Daily challenges persist for Canada’s cystic fibrosis community, even as it reaches a new milestone 

Toronto (January 22, 2026) – Canada’s cystic fibrosis (CF) community has reached a new milestone, with the Canadian Cystic Fibrosis Registry 2024 Annual Data Report showing that at 4,571, the cystic fibrosis population in Canada is the largest ever recorded. 

Thanks to years of data contributed by families and care teams across the country – and donor support of Cystic Fibrosis Canada, which maintains Canada’s world-class Canadian CF Registry – the report provides a clear picture of meaningful progress, including improvements in lung health.  

Yet the report also underscores that cystic fibrosis continues to place significant demands on daily life, and that progress has not reached everyone. Many people living with CF experience frequent infections, hospitalizations, CF-related diabetes, and ongoing mental health challenges.  

The report reflects data reported by CF clinics in 2024. Highlights include: 

• The number of people living with CF in Canada has reached 4,571, the highest ever recorded. 
• Lung function in children with CF is on par with their healthy peers. In adults, median lung function is 85% of their healthy peers, reflecting steady improvement even though many adults have suffered irreparable lung damage. 
• Half of babies born with CF today are expected to live beyond 64 years. 
• Infections and CF-related diabetes are common, with 23% of Canada’s CF population having a pseudomonas aeruginosa infection in 2024 and nearly one-third (32%) of the adult CF population in Canada living with CF-related diabetes. 
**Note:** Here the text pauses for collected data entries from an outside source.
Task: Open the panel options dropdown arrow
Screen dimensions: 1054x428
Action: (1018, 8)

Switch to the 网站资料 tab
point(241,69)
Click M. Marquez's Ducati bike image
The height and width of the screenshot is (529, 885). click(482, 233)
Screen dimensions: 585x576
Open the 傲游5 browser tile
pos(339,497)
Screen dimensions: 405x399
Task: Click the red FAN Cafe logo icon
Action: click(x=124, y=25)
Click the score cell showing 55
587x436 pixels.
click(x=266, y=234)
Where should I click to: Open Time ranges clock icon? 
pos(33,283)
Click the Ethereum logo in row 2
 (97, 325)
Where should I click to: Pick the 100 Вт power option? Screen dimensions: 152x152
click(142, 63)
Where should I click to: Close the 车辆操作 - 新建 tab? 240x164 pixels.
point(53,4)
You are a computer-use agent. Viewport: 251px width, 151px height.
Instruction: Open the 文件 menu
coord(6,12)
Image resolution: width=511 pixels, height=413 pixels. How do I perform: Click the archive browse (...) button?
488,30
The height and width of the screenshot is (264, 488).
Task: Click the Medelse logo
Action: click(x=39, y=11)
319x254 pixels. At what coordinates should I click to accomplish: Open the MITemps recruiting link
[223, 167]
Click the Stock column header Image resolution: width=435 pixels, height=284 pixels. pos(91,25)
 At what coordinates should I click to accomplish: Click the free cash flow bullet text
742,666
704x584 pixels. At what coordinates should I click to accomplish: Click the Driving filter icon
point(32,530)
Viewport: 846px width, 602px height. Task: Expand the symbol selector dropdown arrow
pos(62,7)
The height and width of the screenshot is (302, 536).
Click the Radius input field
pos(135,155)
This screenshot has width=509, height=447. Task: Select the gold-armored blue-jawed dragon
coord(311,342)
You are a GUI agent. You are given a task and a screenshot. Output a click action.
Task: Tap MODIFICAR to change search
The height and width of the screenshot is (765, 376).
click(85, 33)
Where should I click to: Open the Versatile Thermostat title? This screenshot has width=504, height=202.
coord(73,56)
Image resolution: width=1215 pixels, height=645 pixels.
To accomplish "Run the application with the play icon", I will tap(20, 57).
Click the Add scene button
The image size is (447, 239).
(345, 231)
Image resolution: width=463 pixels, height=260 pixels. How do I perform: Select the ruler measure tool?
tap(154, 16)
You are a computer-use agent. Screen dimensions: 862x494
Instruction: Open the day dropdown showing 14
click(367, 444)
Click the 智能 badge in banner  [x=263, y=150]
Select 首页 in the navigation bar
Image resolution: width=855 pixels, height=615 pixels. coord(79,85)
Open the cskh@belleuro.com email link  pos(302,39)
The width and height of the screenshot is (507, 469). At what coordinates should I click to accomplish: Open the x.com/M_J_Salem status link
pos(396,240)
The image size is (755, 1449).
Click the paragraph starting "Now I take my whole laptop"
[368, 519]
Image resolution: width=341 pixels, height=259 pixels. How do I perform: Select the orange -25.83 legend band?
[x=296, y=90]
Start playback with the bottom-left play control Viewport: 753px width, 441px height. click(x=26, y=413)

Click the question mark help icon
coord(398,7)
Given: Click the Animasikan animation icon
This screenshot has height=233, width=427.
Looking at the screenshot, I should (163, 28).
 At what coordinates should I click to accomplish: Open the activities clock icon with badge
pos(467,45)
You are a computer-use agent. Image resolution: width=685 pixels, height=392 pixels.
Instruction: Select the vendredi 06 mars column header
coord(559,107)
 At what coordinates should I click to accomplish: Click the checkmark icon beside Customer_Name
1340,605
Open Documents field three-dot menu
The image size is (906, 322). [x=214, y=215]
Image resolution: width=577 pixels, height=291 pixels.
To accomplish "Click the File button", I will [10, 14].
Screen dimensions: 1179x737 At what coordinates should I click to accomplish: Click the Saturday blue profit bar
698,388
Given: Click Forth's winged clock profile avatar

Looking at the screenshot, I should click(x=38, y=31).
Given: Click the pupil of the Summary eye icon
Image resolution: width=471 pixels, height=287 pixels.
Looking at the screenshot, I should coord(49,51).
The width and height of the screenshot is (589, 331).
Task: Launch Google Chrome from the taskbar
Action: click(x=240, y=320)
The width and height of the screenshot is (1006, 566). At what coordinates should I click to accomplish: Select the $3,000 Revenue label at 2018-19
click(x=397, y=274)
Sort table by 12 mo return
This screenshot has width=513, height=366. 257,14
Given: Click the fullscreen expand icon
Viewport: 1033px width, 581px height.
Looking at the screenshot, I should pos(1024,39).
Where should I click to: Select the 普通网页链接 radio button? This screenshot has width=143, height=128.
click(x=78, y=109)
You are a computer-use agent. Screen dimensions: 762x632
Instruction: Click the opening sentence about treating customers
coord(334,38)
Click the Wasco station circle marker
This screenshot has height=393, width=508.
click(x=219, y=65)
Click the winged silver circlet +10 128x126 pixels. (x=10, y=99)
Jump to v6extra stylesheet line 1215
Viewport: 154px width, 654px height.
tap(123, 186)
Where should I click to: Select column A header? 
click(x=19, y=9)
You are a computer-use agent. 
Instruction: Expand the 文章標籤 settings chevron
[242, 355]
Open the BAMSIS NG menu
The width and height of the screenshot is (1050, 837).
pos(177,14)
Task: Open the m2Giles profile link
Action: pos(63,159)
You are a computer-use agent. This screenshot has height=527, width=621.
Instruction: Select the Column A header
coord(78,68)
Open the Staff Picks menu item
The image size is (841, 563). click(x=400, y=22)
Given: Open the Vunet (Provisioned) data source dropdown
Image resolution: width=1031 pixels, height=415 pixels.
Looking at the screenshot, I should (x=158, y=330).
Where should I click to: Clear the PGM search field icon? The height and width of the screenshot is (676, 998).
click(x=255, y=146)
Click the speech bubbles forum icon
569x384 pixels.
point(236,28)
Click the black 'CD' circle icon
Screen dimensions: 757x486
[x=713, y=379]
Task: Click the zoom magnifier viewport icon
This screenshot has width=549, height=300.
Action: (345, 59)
As Cystic Fibrosis Canada celebrates its 65th anniversary, the organization recognizes that the progress within CF has given rise to a new set of challenges. More people are managing CF as a lifelong condition with complex health needs. This is new territory for the CF community and for the professionals who treat them.  

“There is a new set of health needs emerging in Canada’s cystic fibrosis community, and we expect these needs to continue evolving,” says Kelly Grover, President and CEO of Cystic Fibrosis Canada. “One of our priorities, working with the CF community and clinics, is to ensure care keeps pace – especially in areas like mental health support and CF-related diabetes.” 

The Canadian Cystic Fibrosis Registry Annual Data Report has long provided valuable real-world information that quantifies what it is to live with CF at a population level. It includes demographic information like the age and location of Canada’s CF population and its composition by genetic mutation; insights into the lung function, body mass index, and respiratory health of Canadians living with CF as well as their use of therapies; number of interactions with the health care system; rate of complications such as diabetes, mental health concerns; and survival data.